» **Alıştırma Yönergeleri**
**1)** Seçilen alıntıda uyuşmazlığın ibaret olduğu belirtilen hususların hepsini sıralayın.
**2)** Lütfen seçilen alıntıda "Antalya Bölge Adliye" ile başlayıp "zaman ileri sürülebilir." ile biten kısmı hiçbir değişiklik yapmadan döndürün.

» **Seçilen Alıntı**
════

Uyuşmazlık; mahkememizin yetkili olup olmadığı, davanın zamanaşımına uğrayıp uğramadığı, tarafların kusur oranı, davacının maluliyet oranı, davacının maddi ve manevi tazminat zararının varlığı ve miktarı hususlarından ibarettir.
Dosya içerisine; … Asliye Ceza Mahkemesinin … Esas sayılı dosyası celp edilmiş, kaza tutanağı örneği dosyaya sunulmuş, gerçek kişilerin sosyal ekonomik durumları araştırılmış, SGK’dan davacıya rücuya tabi peşin sermaye değerli gelir bağlanıp bağlanmadığı hususu sorulmuş, davalı sigorta şirketlerinden kazaya karışan araçların ZMSS poliçe ve hasar dosyası istenilmiş, davacının tedavi gördüğü kurumlardan tedavi evrakları celp edilerek iş göremezlik durumuna ilişkin raporlar ayrıca kusur raporu aldırılmış, Esnaf ve Sanatkarlar Odası Başkanlığının, Antalya Ticaret Sicil Müdürlüğünün, Üç Kapılar Vergi Dairesinin müzekkereye cevap yazıları dosyamız arasına alınmıştır.
Antalya Bölge Adliye Mahkemesi … Hukuk Dairesinin … tarih, … Esas, … Karar sayılı ilamında “…1-Görev kamu düzenine ilişkindir ve HMK ‘nun 114/1-c madde ve bendi uyarınca dava şartlarındandır. Dolayısıyla muhakeme süresince mahkemece göz önünde bulundurulması gerektiği gibi, taraflarca da her zaman ileri sürülebilir.

════

» **Veri Listesi**
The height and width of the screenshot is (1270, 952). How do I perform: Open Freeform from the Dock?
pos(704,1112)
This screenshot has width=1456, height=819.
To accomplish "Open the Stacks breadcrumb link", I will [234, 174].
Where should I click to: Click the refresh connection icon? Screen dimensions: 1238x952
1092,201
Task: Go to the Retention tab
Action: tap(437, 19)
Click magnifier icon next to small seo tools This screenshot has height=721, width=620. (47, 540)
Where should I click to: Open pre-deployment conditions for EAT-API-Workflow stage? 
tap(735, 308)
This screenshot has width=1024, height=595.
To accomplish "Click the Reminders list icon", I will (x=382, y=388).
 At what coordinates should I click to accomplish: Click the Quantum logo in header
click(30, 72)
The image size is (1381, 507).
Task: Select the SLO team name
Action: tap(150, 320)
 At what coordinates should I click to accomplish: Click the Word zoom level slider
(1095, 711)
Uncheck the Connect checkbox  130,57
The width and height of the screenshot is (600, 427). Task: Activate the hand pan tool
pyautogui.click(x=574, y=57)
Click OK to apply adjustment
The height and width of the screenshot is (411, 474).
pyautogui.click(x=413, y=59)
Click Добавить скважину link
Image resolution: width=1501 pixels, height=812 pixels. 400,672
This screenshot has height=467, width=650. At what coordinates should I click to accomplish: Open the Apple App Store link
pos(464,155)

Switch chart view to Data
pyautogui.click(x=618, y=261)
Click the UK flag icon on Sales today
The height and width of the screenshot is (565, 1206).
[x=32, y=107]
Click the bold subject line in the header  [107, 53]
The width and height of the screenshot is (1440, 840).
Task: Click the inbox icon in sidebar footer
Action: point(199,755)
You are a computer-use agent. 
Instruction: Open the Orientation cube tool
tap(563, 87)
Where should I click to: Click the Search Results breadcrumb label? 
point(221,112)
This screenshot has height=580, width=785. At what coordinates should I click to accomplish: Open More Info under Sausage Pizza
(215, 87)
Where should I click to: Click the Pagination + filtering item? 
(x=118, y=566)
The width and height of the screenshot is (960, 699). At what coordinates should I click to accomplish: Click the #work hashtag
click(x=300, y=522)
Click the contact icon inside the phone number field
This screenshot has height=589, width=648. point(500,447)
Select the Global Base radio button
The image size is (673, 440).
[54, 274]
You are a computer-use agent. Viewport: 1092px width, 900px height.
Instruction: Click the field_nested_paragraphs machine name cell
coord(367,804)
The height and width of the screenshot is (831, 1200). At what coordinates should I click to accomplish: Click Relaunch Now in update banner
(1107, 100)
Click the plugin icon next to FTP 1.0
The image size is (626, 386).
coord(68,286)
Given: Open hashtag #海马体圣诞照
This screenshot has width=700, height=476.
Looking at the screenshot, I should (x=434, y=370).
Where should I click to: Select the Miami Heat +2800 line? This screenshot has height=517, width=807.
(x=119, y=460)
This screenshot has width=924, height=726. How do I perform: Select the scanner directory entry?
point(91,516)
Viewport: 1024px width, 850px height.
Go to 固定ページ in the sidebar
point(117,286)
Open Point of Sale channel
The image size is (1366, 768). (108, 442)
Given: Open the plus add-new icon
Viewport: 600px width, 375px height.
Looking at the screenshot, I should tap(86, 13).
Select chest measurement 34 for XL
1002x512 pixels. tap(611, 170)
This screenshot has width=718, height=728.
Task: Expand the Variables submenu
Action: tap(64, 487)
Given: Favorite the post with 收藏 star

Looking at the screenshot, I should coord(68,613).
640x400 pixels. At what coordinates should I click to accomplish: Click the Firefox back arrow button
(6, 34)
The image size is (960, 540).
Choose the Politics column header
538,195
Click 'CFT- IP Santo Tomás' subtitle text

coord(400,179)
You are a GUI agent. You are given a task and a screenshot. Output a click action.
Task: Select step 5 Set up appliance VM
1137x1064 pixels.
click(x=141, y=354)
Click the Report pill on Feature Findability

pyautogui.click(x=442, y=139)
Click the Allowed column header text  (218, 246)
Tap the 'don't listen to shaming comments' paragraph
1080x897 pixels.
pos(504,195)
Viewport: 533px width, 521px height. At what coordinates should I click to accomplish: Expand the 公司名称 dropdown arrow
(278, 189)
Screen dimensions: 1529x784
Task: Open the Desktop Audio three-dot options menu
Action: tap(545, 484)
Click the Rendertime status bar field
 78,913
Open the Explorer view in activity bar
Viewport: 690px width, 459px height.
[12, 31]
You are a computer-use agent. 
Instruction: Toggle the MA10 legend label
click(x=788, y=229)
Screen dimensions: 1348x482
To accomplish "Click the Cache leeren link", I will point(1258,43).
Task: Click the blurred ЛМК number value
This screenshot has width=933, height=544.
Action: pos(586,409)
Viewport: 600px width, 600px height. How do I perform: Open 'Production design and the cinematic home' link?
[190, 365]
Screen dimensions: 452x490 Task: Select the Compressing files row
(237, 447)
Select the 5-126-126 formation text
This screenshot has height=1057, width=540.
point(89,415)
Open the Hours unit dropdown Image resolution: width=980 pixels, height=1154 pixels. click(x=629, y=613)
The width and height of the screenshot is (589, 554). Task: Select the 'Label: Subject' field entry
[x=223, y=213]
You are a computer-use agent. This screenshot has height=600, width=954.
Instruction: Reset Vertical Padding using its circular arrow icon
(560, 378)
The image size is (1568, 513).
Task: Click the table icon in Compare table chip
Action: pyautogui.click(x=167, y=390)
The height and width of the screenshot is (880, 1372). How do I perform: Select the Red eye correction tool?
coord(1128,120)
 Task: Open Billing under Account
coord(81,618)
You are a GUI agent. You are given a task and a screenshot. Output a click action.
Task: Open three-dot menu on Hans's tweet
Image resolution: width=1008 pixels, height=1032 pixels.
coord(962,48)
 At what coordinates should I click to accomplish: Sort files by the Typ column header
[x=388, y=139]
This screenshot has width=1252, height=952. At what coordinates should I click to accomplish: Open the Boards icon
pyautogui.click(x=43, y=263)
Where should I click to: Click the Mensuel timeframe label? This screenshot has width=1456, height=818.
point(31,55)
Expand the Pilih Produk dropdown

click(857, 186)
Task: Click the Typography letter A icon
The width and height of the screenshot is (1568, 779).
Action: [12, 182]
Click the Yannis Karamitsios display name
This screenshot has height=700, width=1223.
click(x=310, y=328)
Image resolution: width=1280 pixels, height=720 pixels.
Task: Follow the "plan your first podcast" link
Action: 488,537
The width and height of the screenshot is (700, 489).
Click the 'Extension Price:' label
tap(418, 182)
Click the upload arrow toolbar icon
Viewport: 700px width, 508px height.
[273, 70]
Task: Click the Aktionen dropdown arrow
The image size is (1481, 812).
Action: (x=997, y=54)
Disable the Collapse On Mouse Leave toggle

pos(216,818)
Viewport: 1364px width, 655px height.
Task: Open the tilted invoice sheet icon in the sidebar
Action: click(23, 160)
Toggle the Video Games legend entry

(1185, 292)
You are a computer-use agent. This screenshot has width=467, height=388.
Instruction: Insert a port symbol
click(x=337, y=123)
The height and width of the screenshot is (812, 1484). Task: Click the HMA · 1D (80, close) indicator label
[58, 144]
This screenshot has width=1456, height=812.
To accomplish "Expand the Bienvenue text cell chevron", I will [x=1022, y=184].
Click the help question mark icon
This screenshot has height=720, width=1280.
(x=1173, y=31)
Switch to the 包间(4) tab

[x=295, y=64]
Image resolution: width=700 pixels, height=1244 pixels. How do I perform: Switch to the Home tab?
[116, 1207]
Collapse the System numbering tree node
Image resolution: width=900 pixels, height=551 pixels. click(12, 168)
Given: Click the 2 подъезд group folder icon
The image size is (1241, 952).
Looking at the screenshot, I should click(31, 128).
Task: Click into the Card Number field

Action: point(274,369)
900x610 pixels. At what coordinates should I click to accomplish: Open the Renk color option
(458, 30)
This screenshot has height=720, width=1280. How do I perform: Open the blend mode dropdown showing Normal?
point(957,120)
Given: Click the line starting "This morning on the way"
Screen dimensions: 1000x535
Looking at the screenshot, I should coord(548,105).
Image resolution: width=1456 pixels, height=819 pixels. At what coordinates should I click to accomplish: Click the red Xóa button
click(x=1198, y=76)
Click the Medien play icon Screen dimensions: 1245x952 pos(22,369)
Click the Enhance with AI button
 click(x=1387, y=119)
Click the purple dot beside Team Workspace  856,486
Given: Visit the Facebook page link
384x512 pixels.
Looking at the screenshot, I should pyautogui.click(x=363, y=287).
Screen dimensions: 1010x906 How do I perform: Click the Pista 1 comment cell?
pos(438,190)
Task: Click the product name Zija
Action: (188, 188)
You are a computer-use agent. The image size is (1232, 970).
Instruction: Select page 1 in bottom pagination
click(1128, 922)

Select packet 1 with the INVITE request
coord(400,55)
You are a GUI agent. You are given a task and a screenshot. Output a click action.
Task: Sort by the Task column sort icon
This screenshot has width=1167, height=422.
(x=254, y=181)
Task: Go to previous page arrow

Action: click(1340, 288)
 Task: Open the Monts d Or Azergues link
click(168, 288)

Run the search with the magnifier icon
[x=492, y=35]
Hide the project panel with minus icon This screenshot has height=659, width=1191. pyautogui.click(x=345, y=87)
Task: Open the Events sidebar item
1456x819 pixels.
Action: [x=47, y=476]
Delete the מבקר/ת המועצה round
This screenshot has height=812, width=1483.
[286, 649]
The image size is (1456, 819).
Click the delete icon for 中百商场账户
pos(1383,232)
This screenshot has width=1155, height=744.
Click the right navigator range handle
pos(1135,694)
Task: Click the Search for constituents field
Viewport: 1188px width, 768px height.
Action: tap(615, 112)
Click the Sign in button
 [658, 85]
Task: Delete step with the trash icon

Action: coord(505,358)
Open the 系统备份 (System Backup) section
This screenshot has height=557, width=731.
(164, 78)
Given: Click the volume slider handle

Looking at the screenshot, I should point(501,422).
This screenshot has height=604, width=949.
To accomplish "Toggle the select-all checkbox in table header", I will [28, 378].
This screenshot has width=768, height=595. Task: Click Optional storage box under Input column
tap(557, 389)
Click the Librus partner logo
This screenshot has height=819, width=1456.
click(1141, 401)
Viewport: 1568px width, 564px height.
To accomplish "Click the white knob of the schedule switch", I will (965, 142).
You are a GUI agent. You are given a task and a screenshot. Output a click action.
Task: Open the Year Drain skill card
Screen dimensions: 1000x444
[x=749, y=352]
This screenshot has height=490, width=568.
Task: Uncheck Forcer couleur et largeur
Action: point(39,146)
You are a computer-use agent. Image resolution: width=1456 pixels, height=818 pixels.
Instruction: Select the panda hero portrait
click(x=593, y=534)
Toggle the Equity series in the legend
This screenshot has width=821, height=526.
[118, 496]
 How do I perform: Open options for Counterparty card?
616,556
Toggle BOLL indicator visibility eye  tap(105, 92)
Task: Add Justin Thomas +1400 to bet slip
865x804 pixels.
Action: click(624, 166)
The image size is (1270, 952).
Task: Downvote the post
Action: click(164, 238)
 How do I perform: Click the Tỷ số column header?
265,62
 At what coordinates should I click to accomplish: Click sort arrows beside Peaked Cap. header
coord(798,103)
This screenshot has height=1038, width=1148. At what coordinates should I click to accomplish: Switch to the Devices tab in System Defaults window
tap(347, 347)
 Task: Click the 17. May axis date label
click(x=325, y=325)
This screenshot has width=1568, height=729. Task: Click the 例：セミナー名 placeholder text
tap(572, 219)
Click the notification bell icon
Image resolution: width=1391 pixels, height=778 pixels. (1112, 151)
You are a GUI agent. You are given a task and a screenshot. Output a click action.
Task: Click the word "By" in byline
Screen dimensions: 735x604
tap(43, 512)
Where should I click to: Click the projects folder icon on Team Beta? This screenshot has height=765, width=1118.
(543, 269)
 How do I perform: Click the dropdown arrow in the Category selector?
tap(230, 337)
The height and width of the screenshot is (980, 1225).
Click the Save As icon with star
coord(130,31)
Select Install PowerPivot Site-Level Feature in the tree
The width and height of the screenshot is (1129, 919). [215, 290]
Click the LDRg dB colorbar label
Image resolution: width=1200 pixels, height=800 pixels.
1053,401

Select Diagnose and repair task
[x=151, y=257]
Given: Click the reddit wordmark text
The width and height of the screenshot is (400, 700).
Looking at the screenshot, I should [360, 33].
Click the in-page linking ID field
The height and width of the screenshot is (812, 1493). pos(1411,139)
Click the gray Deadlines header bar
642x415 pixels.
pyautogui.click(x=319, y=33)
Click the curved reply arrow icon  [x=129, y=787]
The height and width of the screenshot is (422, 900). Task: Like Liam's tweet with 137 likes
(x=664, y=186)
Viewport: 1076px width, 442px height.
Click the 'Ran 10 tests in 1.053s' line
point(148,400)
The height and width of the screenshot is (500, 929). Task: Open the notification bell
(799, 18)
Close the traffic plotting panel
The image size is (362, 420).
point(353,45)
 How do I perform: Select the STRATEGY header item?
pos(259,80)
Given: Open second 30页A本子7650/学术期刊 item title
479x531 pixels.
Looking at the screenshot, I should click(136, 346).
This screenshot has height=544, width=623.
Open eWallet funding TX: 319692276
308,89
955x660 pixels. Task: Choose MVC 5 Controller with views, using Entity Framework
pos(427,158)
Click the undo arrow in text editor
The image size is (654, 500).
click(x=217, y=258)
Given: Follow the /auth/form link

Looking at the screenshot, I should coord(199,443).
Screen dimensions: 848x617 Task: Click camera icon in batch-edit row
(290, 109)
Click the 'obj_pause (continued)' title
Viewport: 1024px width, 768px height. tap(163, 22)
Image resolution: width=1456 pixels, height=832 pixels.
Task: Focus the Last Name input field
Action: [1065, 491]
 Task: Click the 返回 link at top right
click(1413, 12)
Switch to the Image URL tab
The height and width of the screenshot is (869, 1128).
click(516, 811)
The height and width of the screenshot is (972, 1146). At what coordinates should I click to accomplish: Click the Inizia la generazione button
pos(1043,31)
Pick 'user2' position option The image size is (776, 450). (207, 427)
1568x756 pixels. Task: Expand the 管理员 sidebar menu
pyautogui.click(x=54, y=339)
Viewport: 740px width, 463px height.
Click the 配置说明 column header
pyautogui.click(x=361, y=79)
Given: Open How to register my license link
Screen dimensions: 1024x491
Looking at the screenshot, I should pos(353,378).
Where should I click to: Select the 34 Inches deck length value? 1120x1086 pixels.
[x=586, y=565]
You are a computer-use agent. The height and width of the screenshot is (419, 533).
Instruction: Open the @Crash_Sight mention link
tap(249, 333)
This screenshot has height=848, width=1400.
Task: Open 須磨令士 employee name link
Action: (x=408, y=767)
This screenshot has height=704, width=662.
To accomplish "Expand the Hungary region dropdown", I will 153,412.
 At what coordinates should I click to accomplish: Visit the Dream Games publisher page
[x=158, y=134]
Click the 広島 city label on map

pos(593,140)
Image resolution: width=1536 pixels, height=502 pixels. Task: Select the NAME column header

════

» **Cevaplar**
**1)**
- Mahkemenin yetkili olup olmadığı
- Davanın zamanaşımına uğrayıp uğramadığı
- Tarafların kusur oranı
- Davacının maluliyet oranı
- Davacının maddi ve manevi tazminat zararının varlığı ve miktarı

**2)**
Antalya Bölge Adliye Mahkemesi … Hukuk Dairesinin … tarih, … Esas, … Karar sayılı ilamında “…1-Görev kamu düzenine ilişkindir ve HMK ‘nun 114/1-c madde ve bendi uyarınca dava şartlarındandır. Dolayısıyla muhakeme süresince mahkemece göz önünde bulundurulması gerektiği gibi, taraflarca da her zaman ileri sürülebilir.